##### Supplied material
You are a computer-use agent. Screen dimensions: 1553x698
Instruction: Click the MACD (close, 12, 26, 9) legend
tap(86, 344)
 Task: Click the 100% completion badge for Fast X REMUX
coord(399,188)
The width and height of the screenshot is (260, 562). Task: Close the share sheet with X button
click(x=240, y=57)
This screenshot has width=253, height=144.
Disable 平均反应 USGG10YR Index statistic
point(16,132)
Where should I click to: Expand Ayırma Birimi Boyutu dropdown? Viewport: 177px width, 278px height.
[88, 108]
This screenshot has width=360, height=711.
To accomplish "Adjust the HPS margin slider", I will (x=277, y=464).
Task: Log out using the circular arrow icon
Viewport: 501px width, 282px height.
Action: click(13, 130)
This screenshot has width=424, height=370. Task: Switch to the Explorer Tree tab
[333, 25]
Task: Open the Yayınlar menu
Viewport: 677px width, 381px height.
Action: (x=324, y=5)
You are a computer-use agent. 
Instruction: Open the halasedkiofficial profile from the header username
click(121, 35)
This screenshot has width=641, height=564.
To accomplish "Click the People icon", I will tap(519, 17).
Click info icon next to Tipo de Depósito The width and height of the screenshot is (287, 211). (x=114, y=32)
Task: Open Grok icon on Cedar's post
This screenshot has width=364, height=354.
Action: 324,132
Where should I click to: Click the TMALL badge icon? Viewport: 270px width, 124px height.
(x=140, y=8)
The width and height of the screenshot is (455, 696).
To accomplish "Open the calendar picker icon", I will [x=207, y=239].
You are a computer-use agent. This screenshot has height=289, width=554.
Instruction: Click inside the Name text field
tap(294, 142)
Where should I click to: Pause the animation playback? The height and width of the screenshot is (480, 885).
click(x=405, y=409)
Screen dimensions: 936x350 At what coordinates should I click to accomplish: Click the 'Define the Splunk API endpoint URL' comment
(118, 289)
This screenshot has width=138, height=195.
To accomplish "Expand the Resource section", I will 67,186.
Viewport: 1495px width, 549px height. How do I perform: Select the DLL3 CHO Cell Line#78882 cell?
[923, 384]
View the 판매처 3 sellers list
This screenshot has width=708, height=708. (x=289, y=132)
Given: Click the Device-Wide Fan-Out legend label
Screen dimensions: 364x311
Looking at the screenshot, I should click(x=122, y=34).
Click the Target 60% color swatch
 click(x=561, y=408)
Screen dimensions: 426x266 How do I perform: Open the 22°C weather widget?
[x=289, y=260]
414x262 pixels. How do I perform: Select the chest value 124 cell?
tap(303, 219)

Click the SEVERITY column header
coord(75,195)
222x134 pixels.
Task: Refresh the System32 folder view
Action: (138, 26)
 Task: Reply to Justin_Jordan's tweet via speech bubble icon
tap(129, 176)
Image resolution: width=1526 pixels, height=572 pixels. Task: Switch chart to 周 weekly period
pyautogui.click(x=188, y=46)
##########
All of the entries above must be transcribed exactly.

▸ Solution for this exercise:
You are a computer-use agent. Screen dimensions: 1553x698
Instruction: Click the MACD (close, 12, 26, 9) legend
tap(86, 344)
 Task: Click the 100% completion badge for Fast X REMUX
coord(399,188)
The width and height of the screenshot is (260, 562). Task: Close the share sheet with X button
click(x=240, y=57)
This screenshot has width=253, height=144.
Disable 平均反应 USGG10YR Index statistic
point(16,132)
Where should I click to: Expand Ayırma Birimi Boyutu dropdown? Viewport: 177px width, 278px height.
[88, 108]
This screenshot has width=360, height=711.
To accomplish "Adjust the HPS margin slider", I will (x=277, y=464).
Task: Log out using the circular arrow icon
Viewport: 501px width, 282px height.
Action: click(13, 130)
This screenshot has width=424, height=370. Task: Switch to the Explorer Tree tab
[333, 25]
Task: Open the Yayınlar menu
Viewport: 677px width, 381px height.
Action: (x=324, y=5)
You are a computer-use agent. 
Instruction: Open the halasedkiofficial profile from the header username
click(121, 35)
This screenshot has width=641, height=564.
To accomplish "Click the People icon", I will tap(519, 17).
Click info icon next to Tipo de Depósito The width and height of the screenshot is (287, 211). (x=114, y=32)
Task: Open Grok icon on Cedar's post
This screenshot has width=364, height=354.
Action: 324,132
Where should I click to: Click the TMALL badge icon? Viewport: 270px width, 124px height.
(x=140, y=8)
The width and height of the screenshot is (455, 696).
To accomplish "Open the calendar picker icon", I will [x=207, y=239].
You are a computer-use agent. This screenshot has height=289, width=554.
Instruction: Click inside the Name text field
tap(294, 142)
Where should I click to: Pause the animation playback? The height and width of the screenshot is (480, 885).
click(x=405, y=409)
Screen dimensions: 936x350 At what coordinates should I click to accomplish: Click the 'Define the Splunk API endpoint URL' comment
(118, 289)
This screenshot has width=138, height=195.
To accomplish "Expand the Resource section", I will 67,186.
Viewport: 1495px width, 549px height. How do I perform: Select the DLL3 CHO Cell Line#78882 cell?
[923, 384]
View the 판매처 3 sellers list
This screenshot has width=708, height=708. (x=289, y=132)
Given: Click the Device-Wide Fan-Out legend label
Screen dimensions: 364x311
Looking at the screenshot, I should click(x=122, y=34).
Click the Target 60% color swatch
 click(x=561, y=408)
Screen dimensions: 426x266 How do I perform: Open the 22°C weather widget?
[x=289, y=260]
414x262 pixels. How do I perform: Select the chest value 124 cell?
tap(303, 219)

Click the SEVERITY column header
coord(75,195)
222x134 pixels.
Task: Refresh the System32 folder view
Action: (138, 26)
 Task: Reply to Justin_Jordan's tweet via speech bubble icon
tap(129, 176)
Image resolution: width=1526 pixels, height=572 pixels. Task: Switch chart to 周 weekly period
pyautogui.click(x=188, y=46)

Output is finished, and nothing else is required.